WRITTEN TASK = Arrange the lines of the listing between the line containing "Viewport: 1004px width, 447px height." and the line containing "Looking at the screenshot, I should click(x=836, y=524).", inclusive, as a Markdown table with the columns Row and Entry. Put a row number under Row and the line under Entry, and leave out any blank lines.

===== MATERIAL =====

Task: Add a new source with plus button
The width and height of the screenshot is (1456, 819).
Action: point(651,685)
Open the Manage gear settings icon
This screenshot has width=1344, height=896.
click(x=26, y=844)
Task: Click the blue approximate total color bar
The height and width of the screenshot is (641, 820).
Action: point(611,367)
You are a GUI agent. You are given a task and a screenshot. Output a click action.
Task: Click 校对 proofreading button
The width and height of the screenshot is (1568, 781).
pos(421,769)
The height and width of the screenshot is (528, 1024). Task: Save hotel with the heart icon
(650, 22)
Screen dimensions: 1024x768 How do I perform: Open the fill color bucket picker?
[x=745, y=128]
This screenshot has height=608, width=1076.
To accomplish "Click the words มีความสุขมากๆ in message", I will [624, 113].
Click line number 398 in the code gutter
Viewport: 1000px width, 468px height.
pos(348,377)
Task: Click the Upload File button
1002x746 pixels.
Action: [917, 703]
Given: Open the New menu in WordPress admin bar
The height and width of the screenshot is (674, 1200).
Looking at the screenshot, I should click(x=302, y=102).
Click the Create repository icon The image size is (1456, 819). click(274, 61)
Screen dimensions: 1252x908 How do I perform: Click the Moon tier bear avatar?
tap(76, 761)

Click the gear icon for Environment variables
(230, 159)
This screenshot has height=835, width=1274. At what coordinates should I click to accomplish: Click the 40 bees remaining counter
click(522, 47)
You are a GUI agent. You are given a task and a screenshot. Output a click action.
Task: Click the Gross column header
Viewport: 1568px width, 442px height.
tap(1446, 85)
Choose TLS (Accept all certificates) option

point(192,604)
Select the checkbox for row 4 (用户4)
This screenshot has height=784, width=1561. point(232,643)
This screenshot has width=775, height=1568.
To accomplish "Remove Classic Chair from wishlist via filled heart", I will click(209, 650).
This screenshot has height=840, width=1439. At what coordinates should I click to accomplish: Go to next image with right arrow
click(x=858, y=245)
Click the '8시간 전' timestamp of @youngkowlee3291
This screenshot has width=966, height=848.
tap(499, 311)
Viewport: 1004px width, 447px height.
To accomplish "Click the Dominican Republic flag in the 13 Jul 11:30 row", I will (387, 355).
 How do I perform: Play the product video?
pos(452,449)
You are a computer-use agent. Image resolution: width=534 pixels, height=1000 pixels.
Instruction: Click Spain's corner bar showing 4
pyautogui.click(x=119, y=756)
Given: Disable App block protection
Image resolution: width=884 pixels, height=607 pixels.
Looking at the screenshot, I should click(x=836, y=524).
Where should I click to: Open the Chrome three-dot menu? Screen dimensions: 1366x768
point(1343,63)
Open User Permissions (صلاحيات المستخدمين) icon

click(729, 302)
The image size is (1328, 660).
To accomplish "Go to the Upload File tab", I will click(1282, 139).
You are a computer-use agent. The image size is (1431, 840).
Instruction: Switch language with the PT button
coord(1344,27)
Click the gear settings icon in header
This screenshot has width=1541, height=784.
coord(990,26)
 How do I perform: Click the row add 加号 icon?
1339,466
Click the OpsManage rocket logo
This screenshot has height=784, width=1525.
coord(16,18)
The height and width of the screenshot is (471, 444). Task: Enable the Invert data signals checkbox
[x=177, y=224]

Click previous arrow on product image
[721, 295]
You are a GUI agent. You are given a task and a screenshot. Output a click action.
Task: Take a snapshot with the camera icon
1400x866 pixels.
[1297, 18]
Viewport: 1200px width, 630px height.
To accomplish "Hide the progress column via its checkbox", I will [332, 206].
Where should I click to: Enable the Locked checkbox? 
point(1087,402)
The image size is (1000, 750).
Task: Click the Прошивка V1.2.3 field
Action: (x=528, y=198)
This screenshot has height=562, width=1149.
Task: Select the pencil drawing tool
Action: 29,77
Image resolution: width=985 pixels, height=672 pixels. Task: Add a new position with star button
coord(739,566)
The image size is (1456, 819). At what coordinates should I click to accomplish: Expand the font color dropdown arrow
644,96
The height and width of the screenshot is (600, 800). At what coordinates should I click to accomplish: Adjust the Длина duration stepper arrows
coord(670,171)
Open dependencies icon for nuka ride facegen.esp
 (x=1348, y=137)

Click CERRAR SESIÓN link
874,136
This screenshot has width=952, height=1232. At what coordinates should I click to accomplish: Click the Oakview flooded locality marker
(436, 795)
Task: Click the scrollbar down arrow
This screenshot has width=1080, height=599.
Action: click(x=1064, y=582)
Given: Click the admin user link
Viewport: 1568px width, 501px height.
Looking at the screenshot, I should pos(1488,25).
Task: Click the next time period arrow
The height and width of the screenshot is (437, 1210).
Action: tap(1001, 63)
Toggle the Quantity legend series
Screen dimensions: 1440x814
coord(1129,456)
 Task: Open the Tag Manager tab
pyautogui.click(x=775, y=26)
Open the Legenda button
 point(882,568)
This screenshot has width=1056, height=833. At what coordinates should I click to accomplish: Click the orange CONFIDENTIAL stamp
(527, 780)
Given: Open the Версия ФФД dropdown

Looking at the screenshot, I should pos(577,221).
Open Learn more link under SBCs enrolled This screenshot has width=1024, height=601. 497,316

=====

THE SOLUTION =
| Row | Entry |
|---|---|
| 1 | Viewport: 1004px width, 447px height. |
| 2 | To accomplish "Click the Dominican Republic flag in the 13 Jul 11:30 row", I will (387, 355). |
| 3 |  How do I perform: Play the product video? |
| 4 | pos(452,449) |
| 5 | You are a computer-use agent. Image resolution: width=534 pixels, height=1000 pixels. |
| 6 | Instruction: Click Spain's corner bar showing 4 |
| 7 | pyautogui.click(x=119, y=756) |
| 8 | Given: Disable App block protection |
| 9 | Image resolution: width=884 pixels, height=607 pixels. |
| 10 | Looking at the screenshot, I should click(x=836, y=524). |